* [What this task involves]:
When a line in the entries contains the word "computer", copy that line in full.

* [Stored data]:
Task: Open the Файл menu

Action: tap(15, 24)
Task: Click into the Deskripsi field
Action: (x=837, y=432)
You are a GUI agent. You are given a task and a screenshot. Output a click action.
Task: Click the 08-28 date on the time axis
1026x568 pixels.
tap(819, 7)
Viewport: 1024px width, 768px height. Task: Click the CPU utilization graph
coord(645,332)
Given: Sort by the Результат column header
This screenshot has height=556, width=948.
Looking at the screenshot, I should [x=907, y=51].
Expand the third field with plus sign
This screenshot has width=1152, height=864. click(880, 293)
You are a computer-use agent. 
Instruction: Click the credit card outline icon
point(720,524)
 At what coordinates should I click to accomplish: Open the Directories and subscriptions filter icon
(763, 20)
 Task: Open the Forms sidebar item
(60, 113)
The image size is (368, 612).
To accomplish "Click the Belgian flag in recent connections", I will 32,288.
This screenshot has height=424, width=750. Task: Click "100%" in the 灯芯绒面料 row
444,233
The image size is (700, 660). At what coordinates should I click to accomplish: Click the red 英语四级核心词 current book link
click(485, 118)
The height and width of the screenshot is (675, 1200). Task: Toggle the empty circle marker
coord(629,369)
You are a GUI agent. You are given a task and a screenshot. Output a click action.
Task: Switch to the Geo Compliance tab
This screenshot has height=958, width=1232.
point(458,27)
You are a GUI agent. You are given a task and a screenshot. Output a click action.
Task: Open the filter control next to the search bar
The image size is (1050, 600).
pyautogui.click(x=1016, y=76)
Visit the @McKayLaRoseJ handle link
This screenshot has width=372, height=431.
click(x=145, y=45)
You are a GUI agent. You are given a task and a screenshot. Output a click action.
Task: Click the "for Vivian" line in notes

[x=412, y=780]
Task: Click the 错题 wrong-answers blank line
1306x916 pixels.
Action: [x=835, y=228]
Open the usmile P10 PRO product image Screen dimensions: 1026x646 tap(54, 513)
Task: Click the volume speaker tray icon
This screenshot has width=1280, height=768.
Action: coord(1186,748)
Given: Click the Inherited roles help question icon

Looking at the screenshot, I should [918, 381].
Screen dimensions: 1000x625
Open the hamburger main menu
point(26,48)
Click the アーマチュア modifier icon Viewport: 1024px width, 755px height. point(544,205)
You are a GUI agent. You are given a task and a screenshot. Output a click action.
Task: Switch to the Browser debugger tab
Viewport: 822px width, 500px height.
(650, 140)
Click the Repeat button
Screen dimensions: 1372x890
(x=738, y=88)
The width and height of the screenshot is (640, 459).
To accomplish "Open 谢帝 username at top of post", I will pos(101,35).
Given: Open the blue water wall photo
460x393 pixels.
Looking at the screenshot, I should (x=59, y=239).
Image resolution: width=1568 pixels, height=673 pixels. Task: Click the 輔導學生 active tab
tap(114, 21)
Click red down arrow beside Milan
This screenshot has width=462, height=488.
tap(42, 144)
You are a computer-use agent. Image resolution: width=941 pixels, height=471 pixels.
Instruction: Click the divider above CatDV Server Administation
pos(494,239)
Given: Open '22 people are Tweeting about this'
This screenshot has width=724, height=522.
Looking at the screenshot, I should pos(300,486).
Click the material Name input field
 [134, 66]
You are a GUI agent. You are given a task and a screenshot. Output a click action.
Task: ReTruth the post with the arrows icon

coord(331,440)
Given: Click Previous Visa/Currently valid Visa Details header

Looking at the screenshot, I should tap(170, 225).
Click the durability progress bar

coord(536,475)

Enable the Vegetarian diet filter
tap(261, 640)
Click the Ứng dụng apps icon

* [Expected answer]:
You are a computer-use agent. 
You are a computer-use agent. Image resolution: width=941 pixels, height=471 pixels.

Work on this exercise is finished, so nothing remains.